Penangkapan terhadap kelima terdakwa terjadi pada Oktober 2024.

Mereka ditangkap saat berada di Semenanjung Ujung Kulon, zona inti yang merupakan habitat badak jawa, serta area yang sangat dilarang untuk dimasuki.

"Ditemukan sepuluh burung hasil perburuan. Burung tersebut merupakan satwa yang dilindungi dan berfungsi menjaga keseimbangan ekosistem hutan di Ujung Kulon," kata Kepala Balai TNUK Ardi Andono dalam rilis, Sabtu (26/4/2025).

Satwa yang diamankan petugas terdiri dari 3 ekor burung cucak ranting atau cucak daun (Chloropsis cochinchinensis), 6 ekor burung kores atau empuloh jenggot (Alophoixus bres), dan 1 ekor burung seruling atau kacembang gadung (Irena puella).

Selain itu, turut diamankan sejumlah barang bukti berupa 10 unit handphone, 4 buah power bank, baterai, kabel charger, senter kepala, lampu penerangan, benang jahit, serta alat yang diduga digunakan untuk merusak camera trap pemantau badak jawa.

Adapun proses penangkapan ini turut melibatkan personel gabungan dari Brimob Polda Banten, TNI melalui Babinsa, serta petugas Taman Nasional Ujung Kulon (TNUK) dan Yayasan Badak Indonesia (YABI).

Atas perbuatannya, kelima terdakwa dijatuhi hukuman pidana penjara selama 2 (dua) tahun dan denda sejumlah Rp50.000.000,00 (lima puluh juta rupiah) dengan ketentuan subsider kurungan 3 (tiga) bulan apabila denda tidak dibayarkan.

Masa penangkapan dan penahanan yang telah dijalani terdakwa dikurangkan seluruhnya dari pidana yang dijatuhkan.

Pidana bagi Pemburu Burung: Penerapan UU Nomor 32 Tahun 2024

Persidangan ini merupakan kasus pertama di kawasan konservasi yang menerapkan Undang-Undang Nomor 32 Tahun 2024 tentang Konservasi Sumber Daya Alam Hayati dan Ekosistemnya hingga putusan. UU ini merupakan perubahan dari UU Nomor 5 Tahun 1990.

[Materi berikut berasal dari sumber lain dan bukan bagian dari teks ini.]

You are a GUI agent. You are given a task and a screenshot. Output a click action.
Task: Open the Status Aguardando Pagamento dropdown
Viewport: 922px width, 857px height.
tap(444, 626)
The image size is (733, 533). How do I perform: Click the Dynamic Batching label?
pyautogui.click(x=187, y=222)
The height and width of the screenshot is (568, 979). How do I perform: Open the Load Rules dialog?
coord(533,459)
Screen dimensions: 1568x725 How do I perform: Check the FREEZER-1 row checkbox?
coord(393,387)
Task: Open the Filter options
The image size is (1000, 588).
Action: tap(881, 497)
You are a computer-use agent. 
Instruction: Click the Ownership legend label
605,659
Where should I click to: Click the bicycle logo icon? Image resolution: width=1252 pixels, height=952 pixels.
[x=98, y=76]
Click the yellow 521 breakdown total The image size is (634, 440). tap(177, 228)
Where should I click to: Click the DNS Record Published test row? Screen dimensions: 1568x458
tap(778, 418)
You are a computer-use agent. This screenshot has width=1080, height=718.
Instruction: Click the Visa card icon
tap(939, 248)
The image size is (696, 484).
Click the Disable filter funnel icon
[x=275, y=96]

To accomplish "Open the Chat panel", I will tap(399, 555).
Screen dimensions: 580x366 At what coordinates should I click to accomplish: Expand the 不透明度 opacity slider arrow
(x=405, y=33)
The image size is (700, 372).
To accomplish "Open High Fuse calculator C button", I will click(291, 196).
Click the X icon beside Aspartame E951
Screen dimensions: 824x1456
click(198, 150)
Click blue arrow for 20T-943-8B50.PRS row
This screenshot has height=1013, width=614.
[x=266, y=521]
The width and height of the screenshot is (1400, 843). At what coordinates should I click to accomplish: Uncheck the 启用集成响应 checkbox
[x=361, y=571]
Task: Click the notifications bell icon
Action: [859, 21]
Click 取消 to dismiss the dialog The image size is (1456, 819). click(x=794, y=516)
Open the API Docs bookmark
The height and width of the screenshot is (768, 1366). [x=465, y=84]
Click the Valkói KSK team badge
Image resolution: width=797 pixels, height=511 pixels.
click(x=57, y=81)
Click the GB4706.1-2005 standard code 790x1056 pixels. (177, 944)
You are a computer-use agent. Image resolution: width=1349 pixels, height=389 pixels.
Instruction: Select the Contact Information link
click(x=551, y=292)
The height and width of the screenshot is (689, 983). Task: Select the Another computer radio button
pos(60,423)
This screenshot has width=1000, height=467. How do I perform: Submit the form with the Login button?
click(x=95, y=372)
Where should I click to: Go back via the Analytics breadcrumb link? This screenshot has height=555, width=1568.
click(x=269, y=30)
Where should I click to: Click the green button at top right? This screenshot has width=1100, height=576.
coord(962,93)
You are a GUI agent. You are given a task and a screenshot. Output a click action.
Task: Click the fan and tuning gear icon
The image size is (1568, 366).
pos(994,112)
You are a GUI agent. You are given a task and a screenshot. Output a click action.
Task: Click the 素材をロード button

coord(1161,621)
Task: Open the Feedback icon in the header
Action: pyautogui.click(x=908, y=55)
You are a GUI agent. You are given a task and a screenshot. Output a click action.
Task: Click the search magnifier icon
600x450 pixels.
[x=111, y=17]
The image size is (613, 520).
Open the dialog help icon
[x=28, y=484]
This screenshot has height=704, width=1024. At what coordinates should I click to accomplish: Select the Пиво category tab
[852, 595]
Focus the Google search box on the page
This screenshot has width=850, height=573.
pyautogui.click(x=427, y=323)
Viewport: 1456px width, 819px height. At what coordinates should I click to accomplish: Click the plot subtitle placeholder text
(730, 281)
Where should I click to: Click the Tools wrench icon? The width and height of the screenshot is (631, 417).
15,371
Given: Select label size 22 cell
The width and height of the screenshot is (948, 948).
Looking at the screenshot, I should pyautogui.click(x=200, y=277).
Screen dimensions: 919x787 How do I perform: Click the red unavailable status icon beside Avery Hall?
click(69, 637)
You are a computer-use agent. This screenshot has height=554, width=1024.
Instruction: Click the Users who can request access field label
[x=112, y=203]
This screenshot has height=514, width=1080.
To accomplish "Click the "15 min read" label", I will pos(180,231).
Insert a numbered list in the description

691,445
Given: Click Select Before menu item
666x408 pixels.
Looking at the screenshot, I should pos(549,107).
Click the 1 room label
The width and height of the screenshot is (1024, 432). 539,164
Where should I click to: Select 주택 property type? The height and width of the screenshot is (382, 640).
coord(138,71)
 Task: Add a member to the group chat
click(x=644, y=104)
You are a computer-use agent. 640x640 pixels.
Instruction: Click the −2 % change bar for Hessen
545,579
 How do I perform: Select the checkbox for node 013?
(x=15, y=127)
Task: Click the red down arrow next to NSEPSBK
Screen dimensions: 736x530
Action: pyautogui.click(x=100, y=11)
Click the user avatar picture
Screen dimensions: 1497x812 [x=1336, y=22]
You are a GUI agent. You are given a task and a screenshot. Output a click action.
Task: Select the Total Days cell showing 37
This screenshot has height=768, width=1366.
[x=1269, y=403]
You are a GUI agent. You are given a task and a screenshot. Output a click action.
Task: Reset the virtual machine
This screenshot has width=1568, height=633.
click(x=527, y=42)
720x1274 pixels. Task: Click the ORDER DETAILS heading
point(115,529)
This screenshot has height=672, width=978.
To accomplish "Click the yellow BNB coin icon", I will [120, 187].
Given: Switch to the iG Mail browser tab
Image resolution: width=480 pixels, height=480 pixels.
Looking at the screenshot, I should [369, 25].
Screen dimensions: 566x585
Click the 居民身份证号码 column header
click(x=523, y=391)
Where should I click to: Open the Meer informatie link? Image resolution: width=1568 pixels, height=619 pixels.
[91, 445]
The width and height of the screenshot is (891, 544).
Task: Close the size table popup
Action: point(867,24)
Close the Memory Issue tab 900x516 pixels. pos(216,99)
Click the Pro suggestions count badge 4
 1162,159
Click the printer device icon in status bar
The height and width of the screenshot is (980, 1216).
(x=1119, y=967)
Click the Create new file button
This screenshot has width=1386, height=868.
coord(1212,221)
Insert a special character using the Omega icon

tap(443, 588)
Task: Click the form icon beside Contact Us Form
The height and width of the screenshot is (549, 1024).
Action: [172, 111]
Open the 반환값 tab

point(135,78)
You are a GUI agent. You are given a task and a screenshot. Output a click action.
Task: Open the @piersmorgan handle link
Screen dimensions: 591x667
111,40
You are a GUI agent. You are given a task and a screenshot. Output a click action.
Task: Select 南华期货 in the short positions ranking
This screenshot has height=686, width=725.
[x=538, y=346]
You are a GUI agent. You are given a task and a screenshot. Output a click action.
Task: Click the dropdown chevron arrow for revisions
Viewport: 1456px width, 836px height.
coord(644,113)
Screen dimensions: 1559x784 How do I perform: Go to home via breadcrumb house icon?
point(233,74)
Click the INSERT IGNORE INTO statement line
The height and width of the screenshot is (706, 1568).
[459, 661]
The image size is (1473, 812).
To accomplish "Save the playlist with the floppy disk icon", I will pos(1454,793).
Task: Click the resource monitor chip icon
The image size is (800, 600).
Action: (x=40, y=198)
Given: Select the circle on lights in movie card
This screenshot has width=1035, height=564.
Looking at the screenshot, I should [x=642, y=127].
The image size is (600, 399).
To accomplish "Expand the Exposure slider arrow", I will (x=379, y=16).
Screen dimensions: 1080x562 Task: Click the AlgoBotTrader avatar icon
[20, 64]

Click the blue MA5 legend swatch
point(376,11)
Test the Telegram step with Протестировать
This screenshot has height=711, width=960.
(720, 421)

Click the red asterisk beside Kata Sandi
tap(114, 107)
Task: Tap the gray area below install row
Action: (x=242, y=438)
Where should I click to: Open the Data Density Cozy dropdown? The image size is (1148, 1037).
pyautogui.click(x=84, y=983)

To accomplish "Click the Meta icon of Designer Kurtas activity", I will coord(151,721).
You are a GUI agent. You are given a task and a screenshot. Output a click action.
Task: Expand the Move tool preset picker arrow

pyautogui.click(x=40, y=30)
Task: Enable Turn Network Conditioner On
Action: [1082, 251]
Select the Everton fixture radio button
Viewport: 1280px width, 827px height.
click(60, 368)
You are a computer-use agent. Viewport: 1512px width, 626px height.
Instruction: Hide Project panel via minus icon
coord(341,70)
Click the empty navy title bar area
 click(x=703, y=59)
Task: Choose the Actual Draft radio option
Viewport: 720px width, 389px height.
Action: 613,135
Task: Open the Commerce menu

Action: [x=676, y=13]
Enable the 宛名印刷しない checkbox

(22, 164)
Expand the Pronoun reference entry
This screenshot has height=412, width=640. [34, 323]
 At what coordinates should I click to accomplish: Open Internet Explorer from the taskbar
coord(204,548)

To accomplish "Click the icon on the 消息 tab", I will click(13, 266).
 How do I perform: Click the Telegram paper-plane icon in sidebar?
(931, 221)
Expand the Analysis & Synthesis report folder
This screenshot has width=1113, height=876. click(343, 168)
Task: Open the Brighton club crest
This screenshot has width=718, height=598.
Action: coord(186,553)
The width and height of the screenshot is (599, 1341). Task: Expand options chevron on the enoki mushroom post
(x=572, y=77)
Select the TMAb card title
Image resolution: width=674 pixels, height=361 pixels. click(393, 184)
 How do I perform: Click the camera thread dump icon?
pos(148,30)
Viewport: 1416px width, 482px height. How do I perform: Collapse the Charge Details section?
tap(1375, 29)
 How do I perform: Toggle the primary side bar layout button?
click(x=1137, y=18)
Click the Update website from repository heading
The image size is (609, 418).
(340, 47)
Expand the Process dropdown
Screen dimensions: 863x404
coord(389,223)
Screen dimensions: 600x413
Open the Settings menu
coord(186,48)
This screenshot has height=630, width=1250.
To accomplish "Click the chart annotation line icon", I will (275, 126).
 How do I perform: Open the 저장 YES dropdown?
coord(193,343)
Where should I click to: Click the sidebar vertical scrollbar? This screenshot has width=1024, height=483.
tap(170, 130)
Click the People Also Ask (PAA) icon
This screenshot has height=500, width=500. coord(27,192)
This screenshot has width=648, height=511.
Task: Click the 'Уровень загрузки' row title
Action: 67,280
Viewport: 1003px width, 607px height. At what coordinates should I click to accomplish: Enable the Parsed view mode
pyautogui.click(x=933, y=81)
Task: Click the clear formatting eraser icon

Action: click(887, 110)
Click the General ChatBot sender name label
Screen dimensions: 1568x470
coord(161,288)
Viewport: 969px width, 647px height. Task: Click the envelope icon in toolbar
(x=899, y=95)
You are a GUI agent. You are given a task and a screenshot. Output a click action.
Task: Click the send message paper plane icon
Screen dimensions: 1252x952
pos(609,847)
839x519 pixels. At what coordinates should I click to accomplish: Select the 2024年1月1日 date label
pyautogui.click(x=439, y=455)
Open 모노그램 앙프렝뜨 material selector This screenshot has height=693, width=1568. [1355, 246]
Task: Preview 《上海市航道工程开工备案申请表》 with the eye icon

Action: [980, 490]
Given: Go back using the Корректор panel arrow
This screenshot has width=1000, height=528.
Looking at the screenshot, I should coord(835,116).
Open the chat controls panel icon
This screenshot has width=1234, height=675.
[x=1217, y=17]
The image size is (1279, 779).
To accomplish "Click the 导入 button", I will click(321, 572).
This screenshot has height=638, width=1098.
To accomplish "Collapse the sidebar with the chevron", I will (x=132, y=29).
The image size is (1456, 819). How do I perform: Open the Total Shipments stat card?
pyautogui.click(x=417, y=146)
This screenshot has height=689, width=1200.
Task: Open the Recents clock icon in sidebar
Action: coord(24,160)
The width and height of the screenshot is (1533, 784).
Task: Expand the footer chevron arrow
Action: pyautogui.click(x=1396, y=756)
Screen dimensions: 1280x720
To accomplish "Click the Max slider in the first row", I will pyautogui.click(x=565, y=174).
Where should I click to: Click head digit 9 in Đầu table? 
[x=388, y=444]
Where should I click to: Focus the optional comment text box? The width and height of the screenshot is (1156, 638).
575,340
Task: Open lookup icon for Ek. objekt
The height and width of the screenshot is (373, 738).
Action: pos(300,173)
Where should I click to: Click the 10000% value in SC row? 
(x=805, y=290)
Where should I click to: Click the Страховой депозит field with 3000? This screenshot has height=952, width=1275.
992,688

Perubahan ini bertujuan untuk memperkuat perlindungan terhadap sumber daya alam hayati dan ekosistem dengan memberikan sanksi yang lebih tegas terhadap pelaku kejahatan di kawasan konservasi.

"Semoga dengan putusan ini dapat memberikan efek jera dan meningkatkan kesadaran masyarakat tentang dampak negatif dari perburuan ilegal, serta menjadi langkah penitng dalam penegakan hukum perlindungan satwa di Indonesia," tambar Ardi. 

Meski demikian, UU ini pernah menjadi polemik pada proses pengesahannya. Khususnya terkait dengan pengakuan terhadap masyarakat hukum adat.

Dalam pasal 37 Ayat (3), misalnya terdapat ketentuan yang memperbolehkan pelibatan masyarakat hukum adat dalam kegiatan konservasi, tetapi tidak ada pengakuan yang cukup jelas mengenai hak pengelolaan atas tanah atau wilayah adat mereka.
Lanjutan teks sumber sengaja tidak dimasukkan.